With considerable uncertainty as to what constitutes the optimal blood pressure during cardiac surgery, professional bodies have issued conflicting recommendations for blood pressure management. In their consensus statement concerning the management of intraoperative blood pressure, the Perioperative Quality Initiative—an international organization aiming to improve patient care by developing consensus statements related to perioperative medicine—recommended that intraoperative systolic blood pressure be maintained below 140 mmHg and stated that injury was a function of arterial pressure severity and duration.31 No recommendation was made with respect to a lower limit of blood pressure. In contrast, guidelines from the European Association of Cardiothoracic Anesthesiologists/European Association of Cardiothoracic Surgeons on the management of CPB recommend that MAP during CPB be maintained between the broad range of 50–80 mmHg; no recommendation was made for blood pressure management before and after CPB.32

Our systematic review is limited by the available evidence. Our search strategy and inclusion criteria identified eight small, single-centre RCTs that were eligible for inclusion. Across RCTs, the definition of what constitutes a “high” compared with a “low” target varied, such that “low” and “high” targets overlapped across trials (Fig. 2).

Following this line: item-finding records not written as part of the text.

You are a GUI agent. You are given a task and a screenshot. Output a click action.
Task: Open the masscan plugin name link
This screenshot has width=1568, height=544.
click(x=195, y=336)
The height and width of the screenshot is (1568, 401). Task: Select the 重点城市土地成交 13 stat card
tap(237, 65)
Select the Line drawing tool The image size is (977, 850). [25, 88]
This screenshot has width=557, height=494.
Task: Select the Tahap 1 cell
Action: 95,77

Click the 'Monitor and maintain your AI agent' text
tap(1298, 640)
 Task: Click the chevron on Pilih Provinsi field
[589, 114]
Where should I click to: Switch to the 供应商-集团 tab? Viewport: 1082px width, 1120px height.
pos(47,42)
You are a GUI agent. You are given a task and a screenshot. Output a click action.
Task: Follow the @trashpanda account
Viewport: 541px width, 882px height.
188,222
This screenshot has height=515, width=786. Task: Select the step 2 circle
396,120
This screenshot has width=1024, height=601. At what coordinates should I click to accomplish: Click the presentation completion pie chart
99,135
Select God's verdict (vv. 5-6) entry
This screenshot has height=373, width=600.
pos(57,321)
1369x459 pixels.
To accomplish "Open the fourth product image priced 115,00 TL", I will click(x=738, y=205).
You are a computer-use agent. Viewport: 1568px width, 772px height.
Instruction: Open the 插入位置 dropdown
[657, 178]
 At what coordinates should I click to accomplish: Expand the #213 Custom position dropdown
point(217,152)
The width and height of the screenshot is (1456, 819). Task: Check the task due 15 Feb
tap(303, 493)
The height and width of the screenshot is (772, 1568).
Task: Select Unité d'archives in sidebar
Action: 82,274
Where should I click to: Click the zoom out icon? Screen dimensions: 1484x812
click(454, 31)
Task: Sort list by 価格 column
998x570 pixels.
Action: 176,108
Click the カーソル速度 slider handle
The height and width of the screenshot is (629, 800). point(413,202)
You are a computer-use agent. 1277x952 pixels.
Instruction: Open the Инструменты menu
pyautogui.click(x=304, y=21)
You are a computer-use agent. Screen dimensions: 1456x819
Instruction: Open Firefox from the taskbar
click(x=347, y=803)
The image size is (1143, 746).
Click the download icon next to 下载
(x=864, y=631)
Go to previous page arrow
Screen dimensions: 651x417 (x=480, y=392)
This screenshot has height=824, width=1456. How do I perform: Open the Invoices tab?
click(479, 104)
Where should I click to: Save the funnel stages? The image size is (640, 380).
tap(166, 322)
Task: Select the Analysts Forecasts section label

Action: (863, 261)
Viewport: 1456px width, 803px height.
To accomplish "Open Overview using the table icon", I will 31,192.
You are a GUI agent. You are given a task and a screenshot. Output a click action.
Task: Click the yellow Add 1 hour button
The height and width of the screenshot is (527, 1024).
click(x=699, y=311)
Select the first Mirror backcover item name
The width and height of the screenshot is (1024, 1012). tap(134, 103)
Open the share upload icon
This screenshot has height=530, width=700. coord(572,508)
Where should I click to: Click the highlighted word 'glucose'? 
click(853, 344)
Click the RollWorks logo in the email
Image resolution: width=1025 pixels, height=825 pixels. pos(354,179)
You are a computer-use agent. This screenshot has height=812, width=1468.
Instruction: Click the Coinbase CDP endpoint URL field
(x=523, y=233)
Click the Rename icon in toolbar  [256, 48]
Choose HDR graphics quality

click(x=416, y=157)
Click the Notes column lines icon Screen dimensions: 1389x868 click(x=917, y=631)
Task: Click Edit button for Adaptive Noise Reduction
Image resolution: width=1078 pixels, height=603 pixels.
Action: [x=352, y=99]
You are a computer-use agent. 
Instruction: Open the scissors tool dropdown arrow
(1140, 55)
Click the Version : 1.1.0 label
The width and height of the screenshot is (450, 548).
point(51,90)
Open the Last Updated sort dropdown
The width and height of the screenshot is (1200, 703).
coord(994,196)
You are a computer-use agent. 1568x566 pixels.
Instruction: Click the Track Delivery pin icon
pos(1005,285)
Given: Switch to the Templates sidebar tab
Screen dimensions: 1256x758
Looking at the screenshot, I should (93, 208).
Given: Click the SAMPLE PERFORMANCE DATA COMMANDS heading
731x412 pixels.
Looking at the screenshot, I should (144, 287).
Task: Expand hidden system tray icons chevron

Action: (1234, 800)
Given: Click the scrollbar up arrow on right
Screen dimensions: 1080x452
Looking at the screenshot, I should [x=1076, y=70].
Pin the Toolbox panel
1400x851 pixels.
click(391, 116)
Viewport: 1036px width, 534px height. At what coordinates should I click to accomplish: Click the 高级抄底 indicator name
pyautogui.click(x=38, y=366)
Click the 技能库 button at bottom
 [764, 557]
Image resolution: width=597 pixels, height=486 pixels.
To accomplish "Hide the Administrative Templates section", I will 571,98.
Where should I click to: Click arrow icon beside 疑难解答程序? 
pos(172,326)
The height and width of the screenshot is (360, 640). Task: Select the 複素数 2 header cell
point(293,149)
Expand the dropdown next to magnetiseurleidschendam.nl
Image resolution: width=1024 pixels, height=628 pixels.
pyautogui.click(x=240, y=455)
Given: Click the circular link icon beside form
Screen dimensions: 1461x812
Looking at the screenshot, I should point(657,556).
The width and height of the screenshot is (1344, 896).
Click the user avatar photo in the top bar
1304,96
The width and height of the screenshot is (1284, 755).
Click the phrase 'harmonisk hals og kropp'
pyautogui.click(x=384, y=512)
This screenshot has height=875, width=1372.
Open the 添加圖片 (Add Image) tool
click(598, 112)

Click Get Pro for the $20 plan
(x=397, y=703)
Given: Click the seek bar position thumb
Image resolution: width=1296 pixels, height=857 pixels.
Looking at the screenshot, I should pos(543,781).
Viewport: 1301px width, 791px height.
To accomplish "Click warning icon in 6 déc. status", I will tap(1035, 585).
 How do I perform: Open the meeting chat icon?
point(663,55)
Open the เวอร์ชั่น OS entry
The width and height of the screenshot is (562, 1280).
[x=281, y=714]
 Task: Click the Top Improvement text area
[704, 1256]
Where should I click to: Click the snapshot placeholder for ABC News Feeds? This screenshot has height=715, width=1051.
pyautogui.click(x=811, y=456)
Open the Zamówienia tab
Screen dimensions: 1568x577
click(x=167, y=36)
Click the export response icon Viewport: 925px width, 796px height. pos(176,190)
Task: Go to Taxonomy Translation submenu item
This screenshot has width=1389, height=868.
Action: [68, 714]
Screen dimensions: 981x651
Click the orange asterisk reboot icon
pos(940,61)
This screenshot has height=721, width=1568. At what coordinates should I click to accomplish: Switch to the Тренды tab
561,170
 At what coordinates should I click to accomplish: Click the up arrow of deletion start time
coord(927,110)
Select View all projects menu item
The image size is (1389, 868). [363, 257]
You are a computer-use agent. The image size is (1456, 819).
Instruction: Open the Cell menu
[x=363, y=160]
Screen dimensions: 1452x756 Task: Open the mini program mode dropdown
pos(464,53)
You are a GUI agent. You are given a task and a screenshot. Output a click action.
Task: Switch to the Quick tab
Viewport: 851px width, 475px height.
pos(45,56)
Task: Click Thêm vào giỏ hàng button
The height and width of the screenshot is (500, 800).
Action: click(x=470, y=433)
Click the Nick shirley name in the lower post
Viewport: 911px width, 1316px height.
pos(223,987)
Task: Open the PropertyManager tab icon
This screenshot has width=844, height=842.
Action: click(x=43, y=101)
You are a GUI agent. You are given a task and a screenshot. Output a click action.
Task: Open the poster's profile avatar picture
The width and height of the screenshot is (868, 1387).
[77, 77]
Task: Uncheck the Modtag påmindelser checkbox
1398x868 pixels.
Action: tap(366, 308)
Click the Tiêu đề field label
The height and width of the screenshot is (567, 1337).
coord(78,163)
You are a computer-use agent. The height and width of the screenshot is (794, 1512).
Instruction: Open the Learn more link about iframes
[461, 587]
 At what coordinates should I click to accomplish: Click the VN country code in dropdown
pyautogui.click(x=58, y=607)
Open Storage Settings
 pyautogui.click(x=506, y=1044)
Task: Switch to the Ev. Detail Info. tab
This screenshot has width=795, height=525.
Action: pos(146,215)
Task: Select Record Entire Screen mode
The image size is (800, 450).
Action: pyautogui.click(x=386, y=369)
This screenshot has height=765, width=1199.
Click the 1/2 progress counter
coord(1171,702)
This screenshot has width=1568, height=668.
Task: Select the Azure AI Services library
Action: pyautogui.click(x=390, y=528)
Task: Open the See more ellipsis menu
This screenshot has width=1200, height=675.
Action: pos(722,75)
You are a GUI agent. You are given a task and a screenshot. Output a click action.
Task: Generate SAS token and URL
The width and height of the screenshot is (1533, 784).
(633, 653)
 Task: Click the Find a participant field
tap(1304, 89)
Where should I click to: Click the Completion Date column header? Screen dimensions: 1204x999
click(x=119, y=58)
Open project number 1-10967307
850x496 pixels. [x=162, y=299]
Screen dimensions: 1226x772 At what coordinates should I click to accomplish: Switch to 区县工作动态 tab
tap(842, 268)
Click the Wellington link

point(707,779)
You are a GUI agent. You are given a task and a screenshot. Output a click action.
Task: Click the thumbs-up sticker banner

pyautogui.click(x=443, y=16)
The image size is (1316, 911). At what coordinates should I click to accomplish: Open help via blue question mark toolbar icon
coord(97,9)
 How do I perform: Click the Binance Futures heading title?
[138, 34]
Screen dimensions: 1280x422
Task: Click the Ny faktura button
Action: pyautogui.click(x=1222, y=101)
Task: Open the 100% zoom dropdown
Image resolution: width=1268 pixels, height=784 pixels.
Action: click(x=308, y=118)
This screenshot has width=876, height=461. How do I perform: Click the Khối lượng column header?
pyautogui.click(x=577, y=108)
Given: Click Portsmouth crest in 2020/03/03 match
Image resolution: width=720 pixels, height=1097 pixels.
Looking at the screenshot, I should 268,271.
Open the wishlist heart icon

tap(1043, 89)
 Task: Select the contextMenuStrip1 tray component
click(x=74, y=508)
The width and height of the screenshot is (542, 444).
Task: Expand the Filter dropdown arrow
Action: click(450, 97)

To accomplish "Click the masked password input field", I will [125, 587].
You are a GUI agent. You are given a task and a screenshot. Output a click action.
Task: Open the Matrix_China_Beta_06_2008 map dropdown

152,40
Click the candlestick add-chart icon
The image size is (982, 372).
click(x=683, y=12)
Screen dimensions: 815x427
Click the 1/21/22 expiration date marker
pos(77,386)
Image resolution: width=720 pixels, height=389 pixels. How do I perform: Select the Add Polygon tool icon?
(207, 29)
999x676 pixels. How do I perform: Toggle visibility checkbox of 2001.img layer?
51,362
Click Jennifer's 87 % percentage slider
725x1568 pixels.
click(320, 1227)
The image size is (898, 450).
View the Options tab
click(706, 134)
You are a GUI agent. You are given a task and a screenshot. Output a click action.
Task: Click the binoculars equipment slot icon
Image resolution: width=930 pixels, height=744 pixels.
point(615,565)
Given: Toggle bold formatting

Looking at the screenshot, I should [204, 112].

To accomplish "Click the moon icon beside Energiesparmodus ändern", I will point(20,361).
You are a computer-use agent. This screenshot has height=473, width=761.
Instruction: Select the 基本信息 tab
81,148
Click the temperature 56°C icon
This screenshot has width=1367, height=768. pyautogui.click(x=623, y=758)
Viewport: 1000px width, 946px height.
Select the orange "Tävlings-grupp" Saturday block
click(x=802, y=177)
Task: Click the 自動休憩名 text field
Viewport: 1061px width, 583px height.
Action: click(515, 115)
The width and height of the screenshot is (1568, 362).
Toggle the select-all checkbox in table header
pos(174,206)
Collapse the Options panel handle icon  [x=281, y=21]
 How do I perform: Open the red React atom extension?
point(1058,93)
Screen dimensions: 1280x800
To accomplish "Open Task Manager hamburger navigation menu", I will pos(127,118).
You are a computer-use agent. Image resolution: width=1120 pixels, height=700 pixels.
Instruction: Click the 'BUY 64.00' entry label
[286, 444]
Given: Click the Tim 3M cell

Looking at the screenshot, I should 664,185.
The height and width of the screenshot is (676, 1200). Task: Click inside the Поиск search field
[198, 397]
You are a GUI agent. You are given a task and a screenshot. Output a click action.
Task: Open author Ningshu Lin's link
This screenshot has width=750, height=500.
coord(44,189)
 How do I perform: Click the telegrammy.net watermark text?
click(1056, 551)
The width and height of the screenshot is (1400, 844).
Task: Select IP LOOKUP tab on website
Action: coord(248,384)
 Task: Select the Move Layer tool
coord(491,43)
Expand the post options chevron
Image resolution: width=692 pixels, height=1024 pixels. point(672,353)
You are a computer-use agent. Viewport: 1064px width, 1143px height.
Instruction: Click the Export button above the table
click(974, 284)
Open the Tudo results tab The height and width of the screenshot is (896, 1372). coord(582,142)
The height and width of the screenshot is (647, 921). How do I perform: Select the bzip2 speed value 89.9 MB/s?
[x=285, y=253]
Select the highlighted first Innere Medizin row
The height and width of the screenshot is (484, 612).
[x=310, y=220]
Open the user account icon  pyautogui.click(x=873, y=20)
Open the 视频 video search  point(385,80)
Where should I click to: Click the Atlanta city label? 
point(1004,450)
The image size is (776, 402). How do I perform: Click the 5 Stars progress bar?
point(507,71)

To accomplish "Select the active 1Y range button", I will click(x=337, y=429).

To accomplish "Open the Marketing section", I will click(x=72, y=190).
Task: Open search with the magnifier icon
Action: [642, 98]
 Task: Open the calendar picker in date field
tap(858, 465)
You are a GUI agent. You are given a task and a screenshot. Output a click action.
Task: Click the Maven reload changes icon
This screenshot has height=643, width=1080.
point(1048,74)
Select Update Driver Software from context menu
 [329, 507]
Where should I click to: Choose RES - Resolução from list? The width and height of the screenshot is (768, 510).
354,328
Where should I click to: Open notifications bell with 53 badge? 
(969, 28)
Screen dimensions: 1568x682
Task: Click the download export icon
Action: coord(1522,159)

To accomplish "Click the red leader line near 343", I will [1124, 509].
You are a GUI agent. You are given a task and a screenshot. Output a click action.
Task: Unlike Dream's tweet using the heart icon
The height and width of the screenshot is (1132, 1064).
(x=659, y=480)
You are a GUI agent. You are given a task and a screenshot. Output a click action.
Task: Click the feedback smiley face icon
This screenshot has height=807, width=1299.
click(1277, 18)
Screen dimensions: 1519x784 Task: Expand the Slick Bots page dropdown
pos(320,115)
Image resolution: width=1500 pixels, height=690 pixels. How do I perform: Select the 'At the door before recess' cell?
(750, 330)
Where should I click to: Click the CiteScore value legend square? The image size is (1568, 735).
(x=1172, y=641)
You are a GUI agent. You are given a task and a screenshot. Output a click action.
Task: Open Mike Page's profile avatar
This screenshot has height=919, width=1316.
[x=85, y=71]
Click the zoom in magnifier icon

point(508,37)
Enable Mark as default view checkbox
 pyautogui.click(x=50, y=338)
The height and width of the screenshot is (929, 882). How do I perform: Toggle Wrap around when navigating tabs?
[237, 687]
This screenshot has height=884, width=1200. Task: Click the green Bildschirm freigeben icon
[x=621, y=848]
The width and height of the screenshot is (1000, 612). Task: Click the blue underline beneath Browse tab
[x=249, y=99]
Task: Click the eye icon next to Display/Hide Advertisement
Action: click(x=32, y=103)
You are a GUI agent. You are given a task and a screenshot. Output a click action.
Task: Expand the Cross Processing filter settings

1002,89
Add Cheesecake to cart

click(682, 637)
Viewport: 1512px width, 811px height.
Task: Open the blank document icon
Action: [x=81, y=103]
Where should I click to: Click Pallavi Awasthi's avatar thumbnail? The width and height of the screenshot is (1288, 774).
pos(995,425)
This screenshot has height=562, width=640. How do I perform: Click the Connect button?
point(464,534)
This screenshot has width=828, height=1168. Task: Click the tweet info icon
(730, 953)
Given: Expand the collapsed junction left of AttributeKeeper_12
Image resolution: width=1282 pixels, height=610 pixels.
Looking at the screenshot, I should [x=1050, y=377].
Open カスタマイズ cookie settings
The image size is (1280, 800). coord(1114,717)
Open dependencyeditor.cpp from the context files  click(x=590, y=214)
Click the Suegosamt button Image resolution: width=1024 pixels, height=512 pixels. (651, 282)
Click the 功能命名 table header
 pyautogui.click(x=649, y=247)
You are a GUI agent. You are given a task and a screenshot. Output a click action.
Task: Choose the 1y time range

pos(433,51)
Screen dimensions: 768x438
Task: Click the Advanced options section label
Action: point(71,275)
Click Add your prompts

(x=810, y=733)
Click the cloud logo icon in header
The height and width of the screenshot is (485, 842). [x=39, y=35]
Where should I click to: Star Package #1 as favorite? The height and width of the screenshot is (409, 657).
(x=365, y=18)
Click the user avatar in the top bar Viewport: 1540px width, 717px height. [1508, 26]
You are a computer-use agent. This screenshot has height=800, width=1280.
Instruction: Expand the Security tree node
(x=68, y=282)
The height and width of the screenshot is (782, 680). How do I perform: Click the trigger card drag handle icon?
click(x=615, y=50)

In addition, there was often a discrepancy between the target and achieved blood pressure. For example, the “low” blood pressure range of 60–70 mmHg targeted by Siepe et al.4 overlapped with the “high” value of > 60 mmHg targeted by Kandler et al.,24 as well as the achieved “high” blood pressure mean (SD) of 66.8 (4.9) mmHg observed by Vedel et al. (despite a “high” blood pressure target range of 70–80 mmHg).6 This limits our ability to make inferences about the relative effects of these two approaches. Ideally, rather than dichotomizing blood pressure targets as “high” and “low,” we would undertake an individual patient meta-analysis, which would allow us to characterize the relationship between blood pressure (characterized continuously) and postoperative morbidity and mortality. This would prevent the loss of power that occurs because of dichotomization. Unfortunately, even given access to patient-level data for each included trial, the small number of trials and patients would be unlikely to provide adequate power to do so. Furthermore, because included RCTs only considered blood pressure during the CPB period, blood pressure management before or after CPB may have diminished the observed impact of “high” compared with “low” blood pressure targets on postoperative morbidity and mortality. Finally, in conducting our meta-analysis, we did not adjust for multiple comparisons. Nevertheless, only one of our results was statistically significant using a threshold P = 0.05; we have limited confidence in this result (for hospital LOS) because it involved the conversion of median [IQR] to mean (SD). Thus, adjusting for multiple comparisons would not have changed our interpretation of our findings. The results of our systematic review highlight the gaps in the existing literature and provide the basis for future work examining the relationship between intraoperative blood pressure and major morbidity and mortality after cardiac surgery.

Conclusions

The effect of high compared with low blood pressure targets on morbidity and mortality after cardiac surgery remains unclear because of limitations in existing evidence. Research to determine the optimal management of blood pressure during cardiac surgery is required.